Task directions: Look through the records below for the line with "Select first highlighted". Return that line and each one after it up to and including the line with "1212x861 pixels.", exactly.

[Stored data]
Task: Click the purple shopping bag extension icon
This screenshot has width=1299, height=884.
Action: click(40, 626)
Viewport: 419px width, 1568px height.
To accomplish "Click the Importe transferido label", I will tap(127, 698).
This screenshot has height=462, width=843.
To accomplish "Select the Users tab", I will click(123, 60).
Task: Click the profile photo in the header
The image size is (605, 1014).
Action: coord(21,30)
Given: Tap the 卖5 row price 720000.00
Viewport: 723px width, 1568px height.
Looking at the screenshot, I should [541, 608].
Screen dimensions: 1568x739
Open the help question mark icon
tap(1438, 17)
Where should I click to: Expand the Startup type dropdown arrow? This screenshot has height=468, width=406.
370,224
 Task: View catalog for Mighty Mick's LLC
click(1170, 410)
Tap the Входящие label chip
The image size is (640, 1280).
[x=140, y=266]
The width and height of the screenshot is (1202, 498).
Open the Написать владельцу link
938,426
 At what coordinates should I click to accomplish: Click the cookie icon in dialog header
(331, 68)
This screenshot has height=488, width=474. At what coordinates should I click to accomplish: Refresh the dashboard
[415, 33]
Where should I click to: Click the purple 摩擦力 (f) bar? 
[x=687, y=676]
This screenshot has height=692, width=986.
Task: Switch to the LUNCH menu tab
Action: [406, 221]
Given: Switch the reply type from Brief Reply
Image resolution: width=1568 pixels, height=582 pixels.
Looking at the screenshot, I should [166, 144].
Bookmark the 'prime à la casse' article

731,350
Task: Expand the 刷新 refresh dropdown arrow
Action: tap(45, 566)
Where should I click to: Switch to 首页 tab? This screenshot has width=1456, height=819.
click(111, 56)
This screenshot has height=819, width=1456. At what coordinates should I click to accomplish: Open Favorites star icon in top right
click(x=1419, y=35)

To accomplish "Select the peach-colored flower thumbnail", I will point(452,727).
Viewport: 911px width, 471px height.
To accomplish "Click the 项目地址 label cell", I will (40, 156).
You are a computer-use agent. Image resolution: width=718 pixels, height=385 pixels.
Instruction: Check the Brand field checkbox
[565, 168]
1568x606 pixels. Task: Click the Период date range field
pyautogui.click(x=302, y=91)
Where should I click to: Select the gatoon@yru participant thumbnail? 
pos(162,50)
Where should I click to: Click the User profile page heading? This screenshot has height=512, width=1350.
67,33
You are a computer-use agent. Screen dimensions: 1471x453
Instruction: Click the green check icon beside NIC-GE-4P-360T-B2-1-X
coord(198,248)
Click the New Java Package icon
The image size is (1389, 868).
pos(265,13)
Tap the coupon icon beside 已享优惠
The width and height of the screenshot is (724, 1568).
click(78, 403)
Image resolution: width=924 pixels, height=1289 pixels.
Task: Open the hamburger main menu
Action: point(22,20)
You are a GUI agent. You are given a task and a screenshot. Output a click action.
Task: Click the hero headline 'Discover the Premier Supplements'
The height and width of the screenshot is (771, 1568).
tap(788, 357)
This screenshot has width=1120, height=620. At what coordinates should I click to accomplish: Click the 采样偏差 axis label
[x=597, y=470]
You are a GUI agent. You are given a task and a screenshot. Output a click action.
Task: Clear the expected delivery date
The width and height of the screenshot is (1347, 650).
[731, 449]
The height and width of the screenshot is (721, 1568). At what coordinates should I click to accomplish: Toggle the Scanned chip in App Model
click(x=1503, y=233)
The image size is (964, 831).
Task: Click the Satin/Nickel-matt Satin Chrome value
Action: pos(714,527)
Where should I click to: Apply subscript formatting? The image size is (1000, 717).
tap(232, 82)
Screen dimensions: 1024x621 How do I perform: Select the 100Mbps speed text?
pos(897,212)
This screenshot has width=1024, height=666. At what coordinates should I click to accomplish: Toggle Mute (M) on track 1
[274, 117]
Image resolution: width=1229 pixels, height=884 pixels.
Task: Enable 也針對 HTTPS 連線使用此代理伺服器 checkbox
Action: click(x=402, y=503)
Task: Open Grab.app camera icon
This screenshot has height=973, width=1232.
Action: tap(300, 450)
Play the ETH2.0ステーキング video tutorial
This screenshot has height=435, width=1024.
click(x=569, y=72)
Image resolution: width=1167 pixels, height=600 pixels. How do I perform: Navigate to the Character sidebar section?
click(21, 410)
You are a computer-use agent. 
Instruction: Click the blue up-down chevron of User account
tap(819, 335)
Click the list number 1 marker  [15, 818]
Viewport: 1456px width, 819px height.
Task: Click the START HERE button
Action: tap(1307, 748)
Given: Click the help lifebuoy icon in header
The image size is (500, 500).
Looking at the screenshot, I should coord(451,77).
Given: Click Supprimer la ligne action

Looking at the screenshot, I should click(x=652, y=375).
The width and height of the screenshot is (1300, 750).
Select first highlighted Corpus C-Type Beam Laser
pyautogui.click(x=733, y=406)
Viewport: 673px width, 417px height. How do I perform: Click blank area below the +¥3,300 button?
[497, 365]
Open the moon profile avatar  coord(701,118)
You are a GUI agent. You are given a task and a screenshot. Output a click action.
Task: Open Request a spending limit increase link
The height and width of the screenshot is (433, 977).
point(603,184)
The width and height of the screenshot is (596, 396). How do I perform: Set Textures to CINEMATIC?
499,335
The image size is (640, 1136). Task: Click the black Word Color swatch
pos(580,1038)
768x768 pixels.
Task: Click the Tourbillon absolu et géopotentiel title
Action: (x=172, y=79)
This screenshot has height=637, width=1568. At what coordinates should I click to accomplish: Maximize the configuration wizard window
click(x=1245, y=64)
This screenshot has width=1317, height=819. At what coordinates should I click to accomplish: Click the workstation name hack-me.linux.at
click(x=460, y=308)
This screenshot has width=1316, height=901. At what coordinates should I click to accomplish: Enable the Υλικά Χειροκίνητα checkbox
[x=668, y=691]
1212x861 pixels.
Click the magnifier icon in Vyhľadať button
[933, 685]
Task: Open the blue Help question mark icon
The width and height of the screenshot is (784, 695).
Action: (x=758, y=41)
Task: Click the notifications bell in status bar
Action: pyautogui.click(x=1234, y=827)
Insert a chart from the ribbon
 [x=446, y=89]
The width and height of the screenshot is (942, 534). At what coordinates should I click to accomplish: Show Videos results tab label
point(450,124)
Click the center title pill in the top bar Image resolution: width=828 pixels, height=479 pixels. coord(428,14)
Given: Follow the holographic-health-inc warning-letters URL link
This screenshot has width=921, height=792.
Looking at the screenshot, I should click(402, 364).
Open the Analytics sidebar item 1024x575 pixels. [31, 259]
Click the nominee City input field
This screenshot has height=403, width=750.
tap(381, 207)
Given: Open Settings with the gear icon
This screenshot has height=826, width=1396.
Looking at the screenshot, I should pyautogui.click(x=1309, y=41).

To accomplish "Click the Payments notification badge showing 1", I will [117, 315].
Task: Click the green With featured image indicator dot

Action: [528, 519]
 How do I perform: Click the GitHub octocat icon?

Answer space:
Select first highlighted Corpus C-Type Beam Laser
pyautogui.click(x=733, y=406)
Viewport: 673px width, 417px height. How do I perform: Click blank area below the +¥3,300 button?
[497, 365]
Open the moon profile avatar  coord(701,118)
You are a GUI agent. You are given a task and a screenshot. Output a click action.
Task: Open Request a spending limit increase link
The height and width of the screenshot is (433, 977).
point(603,184)
The width and height of the screenshot is (596, 396). How do I perform: Set Textures to CINEMATIC?
499,335
The image size is (640, 1136). Task: Click the black Word Color swatch
pos(580,1038)
768x768 pixels.
Task: Click the Tourbillon absolu et géopotentiel title
Action: (x=172, y=79)
This screenshot has height=637, width=1568. At what coordinates should I click to accomplish: Maximize the configuration wizard window
click(x=1245, y=64)
This screenshot has width=1317, height=819. At what coordinates should I click to accomplish: Click the workstation name hack-me.linux.at
click(x=460, y=308)
This screenshot has width=1316, height=901. At what coordinates should I click to accomplish: Enable the Υλικά Χειροκίνητα checkbox
[x=668, y=691]
1212x861 pixels.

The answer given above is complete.